Book Synopsis Edgar Wind and Modern Art by : Ben Thomas

Download or read book Edgar Wind and Modern Art written by Ben Thomas and published by Bloomsbury Publishing USA. This book was released on 2020-12-10 with total page 261 pages. Available in PDF, EPUB and Kindle. Book excerpt: This book presents the first comprehensive study of the philosopher and art historian Edgar Wind's critique of modern art. The first student of Erwin Panofsky, and a close associate of Aby Warburg, Edgar Wind was unusual among the 'Warburgians' for his sustained interest in modern art, together with his support for contemporary artists. This culminated in his respected and influential book Art and Anarchy (1963), which seemed like a departure from his usual scholarly work on the iconography of Renaissance art. Based on extensive archival research and bringing to light previously unpublished lectures, Edgar Wind and Modern Art reveals the extent and seriousness of Wind's thinking about modern art, and how it was bound up with theories about art and knowledge that he had developed during the 1920s and 30s. Wind's ideas are placed in the context of a closely connected international cultural milieu consisting of some of the leading artists and thinkers of the twentieth century. In particular, the book discusses in detail his friendships with three significant artists: Pavel Tchelitchew, Ben Shahn and R. B. Kitaj.
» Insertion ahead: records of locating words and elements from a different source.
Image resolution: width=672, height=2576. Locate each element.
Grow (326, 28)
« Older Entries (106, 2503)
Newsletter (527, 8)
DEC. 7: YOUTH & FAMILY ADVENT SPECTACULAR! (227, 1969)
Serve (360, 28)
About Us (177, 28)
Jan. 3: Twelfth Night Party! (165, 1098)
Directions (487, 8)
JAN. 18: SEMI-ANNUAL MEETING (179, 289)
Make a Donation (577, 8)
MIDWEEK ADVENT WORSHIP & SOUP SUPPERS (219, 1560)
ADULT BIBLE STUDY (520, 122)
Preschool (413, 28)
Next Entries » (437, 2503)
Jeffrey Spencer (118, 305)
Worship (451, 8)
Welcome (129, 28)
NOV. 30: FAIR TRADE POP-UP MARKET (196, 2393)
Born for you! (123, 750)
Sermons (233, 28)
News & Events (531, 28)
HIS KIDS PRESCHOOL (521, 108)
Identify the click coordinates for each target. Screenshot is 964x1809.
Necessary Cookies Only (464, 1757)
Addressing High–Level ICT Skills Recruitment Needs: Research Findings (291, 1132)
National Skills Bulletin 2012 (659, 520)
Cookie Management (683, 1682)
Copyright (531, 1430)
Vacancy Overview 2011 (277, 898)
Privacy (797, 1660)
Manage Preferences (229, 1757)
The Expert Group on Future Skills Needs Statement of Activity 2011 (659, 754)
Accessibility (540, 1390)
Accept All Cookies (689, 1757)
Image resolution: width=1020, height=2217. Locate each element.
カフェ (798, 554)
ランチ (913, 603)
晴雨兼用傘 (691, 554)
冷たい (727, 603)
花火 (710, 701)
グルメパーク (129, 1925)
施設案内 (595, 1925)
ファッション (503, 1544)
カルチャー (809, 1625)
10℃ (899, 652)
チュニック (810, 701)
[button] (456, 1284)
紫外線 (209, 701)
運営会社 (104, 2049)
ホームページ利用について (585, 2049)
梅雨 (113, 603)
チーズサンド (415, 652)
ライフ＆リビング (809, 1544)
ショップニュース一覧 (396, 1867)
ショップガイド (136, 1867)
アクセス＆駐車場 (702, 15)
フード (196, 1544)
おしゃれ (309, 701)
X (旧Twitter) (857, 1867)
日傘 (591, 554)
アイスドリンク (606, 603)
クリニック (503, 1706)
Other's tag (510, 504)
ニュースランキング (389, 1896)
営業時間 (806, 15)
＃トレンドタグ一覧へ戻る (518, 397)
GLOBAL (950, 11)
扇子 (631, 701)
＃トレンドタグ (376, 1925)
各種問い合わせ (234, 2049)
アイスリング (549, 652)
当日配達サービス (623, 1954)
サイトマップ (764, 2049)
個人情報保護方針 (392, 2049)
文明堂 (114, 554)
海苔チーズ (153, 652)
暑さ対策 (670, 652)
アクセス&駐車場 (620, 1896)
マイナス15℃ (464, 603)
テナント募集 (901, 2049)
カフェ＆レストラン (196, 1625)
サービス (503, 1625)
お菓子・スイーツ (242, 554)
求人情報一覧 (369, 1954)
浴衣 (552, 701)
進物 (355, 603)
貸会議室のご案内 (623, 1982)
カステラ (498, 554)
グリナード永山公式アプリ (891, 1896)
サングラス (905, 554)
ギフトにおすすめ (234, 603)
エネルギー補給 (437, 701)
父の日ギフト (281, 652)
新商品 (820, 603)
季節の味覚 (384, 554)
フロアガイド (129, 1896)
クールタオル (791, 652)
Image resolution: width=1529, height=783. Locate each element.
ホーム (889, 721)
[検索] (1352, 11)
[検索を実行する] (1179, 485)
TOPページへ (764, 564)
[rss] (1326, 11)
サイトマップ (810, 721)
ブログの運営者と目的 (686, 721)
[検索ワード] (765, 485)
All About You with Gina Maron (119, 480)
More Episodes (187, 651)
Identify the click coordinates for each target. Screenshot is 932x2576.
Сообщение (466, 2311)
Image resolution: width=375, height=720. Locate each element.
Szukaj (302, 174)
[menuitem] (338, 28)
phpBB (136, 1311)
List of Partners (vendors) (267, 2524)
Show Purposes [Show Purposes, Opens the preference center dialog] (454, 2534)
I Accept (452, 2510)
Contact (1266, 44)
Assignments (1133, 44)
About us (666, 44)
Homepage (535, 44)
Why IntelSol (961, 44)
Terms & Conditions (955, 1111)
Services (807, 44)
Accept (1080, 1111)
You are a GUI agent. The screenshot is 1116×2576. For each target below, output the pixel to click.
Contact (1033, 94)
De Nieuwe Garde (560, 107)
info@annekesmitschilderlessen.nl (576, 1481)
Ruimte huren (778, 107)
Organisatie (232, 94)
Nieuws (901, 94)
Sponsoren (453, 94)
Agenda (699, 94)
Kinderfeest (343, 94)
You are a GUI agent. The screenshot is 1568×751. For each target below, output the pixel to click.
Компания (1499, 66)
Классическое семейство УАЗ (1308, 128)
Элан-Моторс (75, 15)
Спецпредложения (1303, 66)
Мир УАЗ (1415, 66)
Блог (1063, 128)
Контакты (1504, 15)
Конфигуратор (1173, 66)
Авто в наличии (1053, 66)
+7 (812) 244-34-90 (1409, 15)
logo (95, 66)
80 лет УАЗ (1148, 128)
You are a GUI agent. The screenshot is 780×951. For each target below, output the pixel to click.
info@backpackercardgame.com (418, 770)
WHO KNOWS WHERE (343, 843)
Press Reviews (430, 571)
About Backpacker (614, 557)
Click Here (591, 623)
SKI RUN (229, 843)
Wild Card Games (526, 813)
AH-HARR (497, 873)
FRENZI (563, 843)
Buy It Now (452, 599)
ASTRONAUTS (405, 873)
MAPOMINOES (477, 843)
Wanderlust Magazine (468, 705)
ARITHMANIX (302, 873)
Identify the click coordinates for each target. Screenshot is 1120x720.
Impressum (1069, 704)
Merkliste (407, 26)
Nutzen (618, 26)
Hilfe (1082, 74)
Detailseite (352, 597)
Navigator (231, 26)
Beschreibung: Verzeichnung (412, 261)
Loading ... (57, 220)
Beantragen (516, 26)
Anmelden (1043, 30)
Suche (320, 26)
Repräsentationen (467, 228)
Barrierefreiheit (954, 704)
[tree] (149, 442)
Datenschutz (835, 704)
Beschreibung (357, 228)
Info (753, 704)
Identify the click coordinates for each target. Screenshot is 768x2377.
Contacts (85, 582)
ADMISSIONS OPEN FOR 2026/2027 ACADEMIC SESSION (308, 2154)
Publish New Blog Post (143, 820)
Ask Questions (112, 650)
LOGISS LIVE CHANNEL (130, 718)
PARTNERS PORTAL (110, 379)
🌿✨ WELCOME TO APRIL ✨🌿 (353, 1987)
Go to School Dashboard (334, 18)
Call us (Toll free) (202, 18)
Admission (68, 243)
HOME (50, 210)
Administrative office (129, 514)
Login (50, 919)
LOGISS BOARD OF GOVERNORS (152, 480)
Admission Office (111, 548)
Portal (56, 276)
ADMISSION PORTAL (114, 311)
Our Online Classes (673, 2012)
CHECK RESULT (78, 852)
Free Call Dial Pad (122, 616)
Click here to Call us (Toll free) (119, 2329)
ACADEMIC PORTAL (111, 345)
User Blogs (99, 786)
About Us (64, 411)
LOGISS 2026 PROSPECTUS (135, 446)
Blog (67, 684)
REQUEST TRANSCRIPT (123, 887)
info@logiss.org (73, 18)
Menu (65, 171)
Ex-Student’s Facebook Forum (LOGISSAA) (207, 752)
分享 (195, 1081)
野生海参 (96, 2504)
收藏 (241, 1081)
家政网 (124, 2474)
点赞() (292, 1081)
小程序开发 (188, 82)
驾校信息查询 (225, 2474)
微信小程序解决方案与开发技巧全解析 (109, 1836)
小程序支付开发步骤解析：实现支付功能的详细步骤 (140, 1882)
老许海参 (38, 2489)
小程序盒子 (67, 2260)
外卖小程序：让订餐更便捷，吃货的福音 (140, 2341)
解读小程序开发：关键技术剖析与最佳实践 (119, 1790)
In the process, the existence of an alternative to the prevailing formalist approach of Alfred Barr and Clement Greenberg to modern art, based on the enduring importance of the symbol, is revealed.

Dick Watkins

Dick Watkins
Author :
Publisher : ANU Press
Total Pages : 546
Release :
ISBN-10 : 9781760466220
ISBN-13 : 1760466220
Rating : 4/5 (20 Downloads)

Book Synopsis Dick Watkins by : Mary Eagle

Download or read book Dick Watkins written by Mary Eagle and published by ANU Press. This book was released on 2024-09-17 with total page 546 pages. Available in PDF, EPUB and Kindle. Book excerpt: Dick Watkins belongs to the generation of artists whose careers were launched at the high-flying end of American-based Abstraction. Almost immediately he faced up to the abrupt end of the Modern era. Culture was no longer to be framed by ‘progress’. In 1970, taking stock of the situation, he announced that he was a copyist, there being no such thing as a new creation in art, shaped as it was by visual languages. Nor did he intend to limit his curiosity about the relation of art to life by restricting himself to a ‘personal’ style. There followed a long and passionately adventurous exploration into many subjects and styles, during which Watkins was often the first to signal changes taking place in Western culture. The result is that for half a century he has been a major, if controversial figure in Australian art.